> Task: Could you print exactly the lines of the listing below, starting at the line that has "Viewport: 2559px width, 1372px height." and ending at the line that has "Click the Save", and only those lines?

> Dataset:
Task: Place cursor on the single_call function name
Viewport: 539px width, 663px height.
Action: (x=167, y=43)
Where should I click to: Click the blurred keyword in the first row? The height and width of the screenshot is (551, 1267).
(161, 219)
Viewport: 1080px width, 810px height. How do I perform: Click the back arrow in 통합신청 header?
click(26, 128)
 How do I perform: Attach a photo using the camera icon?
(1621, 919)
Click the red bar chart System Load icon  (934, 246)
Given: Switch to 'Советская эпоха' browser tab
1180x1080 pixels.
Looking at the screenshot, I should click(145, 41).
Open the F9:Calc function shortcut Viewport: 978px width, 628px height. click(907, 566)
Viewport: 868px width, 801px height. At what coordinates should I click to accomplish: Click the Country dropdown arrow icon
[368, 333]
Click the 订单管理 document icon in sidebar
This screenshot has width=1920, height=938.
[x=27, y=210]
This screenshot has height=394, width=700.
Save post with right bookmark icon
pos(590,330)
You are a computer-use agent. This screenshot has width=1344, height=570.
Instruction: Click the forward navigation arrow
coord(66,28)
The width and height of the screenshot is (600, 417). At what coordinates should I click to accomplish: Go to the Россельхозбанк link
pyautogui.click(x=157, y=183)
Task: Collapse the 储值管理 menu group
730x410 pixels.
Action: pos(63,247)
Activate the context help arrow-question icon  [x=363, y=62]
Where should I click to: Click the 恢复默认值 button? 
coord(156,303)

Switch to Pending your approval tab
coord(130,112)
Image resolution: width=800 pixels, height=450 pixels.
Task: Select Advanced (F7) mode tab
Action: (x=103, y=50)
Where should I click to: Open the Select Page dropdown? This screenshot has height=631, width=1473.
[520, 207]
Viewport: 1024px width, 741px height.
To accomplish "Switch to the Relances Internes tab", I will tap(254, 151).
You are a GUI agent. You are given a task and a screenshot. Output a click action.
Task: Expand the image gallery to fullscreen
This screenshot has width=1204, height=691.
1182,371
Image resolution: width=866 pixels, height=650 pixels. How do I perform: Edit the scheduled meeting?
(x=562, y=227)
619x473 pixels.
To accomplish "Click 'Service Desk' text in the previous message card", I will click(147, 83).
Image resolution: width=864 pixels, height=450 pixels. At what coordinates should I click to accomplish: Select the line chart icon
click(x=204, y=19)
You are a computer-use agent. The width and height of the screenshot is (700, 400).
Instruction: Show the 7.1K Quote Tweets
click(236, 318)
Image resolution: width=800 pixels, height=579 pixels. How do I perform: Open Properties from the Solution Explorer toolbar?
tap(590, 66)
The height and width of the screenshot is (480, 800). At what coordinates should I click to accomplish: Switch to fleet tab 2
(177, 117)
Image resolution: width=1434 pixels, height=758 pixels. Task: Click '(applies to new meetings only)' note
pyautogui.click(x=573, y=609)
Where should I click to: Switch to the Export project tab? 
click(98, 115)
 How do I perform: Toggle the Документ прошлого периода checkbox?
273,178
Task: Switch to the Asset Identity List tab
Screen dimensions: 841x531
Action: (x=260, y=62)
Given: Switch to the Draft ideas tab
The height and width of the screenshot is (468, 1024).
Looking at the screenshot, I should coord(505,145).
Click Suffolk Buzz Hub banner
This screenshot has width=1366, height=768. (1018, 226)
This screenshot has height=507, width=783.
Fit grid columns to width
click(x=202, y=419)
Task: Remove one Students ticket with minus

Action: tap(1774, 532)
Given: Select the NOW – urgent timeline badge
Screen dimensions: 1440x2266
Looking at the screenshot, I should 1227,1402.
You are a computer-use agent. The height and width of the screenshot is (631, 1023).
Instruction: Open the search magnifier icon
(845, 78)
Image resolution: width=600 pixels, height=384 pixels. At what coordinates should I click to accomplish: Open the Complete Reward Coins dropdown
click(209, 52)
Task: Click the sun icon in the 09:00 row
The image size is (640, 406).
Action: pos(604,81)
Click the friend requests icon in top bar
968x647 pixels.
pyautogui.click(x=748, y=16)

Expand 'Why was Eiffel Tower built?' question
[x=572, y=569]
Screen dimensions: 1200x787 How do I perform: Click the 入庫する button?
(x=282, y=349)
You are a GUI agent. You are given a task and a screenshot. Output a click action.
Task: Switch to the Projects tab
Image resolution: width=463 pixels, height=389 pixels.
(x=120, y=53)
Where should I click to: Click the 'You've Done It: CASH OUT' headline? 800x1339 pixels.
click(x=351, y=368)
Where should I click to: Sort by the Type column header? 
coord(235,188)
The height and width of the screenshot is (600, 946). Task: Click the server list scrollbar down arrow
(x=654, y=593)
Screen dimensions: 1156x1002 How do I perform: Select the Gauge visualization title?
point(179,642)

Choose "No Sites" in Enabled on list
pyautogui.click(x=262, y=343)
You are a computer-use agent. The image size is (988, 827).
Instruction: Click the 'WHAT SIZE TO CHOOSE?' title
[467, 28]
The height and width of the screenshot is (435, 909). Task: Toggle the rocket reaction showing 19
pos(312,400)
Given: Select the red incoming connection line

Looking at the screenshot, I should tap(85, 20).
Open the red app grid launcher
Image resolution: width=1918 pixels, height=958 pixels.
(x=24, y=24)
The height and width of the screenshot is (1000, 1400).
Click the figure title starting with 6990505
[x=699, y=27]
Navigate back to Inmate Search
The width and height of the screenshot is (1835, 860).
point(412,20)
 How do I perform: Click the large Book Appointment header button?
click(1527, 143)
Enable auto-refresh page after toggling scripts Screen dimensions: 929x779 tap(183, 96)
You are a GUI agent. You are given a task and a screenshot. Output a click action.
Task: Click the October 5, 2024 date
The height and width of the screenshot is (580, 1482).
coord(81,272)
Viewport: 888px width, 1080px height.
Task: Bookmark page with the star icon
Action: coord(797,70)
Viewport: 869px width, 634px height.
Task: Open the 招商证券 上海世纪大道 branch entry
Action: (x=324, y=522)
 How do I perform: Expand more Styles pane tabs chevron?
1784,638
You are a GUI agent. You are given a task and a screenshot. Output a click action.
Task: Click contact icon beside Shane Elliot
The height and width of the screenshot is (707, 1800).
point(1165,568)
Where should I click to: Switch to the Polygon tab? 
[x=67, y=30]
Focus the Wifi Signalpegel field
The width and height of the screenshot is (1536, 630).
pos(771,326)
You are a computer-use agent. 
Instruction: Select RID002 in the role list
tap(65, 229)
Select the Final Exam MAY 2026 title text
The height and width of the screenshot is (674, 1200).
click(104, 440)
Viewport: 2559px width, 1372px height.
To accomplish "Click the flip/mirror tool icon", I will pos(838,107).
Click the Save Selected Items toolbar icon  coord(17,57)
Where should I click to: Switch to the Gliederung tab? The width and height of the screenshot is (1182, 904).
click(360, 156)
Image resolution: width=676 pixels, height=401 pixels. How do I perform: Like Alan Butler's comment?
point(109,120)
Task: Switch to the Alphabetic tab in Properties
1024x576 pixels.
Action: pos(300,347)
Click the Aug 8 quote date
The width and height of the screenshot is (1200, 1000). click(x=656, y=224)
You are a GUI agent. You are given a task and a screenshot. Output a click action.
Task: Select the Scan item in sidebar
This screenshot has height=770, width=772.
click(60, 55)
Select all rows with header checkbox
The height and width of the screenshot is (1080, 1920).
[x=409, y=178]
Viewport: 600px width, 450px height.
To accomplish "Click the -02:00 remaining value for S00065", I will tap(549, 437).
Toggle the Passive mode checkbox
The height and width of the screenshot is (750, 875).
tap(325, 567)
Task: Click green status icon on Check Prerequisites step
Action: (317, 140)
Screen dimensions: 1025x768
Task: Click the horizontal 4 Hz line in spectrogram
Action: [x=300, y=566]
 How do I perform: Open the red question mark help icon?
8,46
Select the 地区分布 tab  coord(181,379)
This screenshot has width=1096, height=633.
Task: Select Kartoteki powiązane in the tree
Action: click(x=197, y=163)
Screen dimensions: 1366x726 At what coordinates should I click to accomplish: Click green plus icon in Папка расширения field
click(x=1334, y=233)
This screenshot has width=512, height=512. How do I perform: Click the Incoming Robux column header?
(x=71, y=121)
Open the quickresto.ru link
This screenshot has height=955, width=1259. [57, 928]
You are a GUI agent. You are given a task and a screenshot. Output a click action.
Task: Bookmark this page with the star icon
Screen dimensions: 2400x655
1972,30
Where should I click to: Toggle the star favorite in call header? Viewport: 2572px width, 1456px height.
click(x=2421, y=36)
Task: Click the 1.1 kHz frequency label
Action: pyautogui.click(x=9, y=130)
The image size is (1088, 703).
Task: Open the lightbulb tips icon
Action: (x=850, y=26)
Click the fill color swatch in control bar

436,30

> Worked solution:
Viewport: 2559px width, 1372px height.
To accomplish "Click the flip/mirror tool icon", I will pos(838,107).
Click the Save Selected Items toolbar icon  coord(17,57)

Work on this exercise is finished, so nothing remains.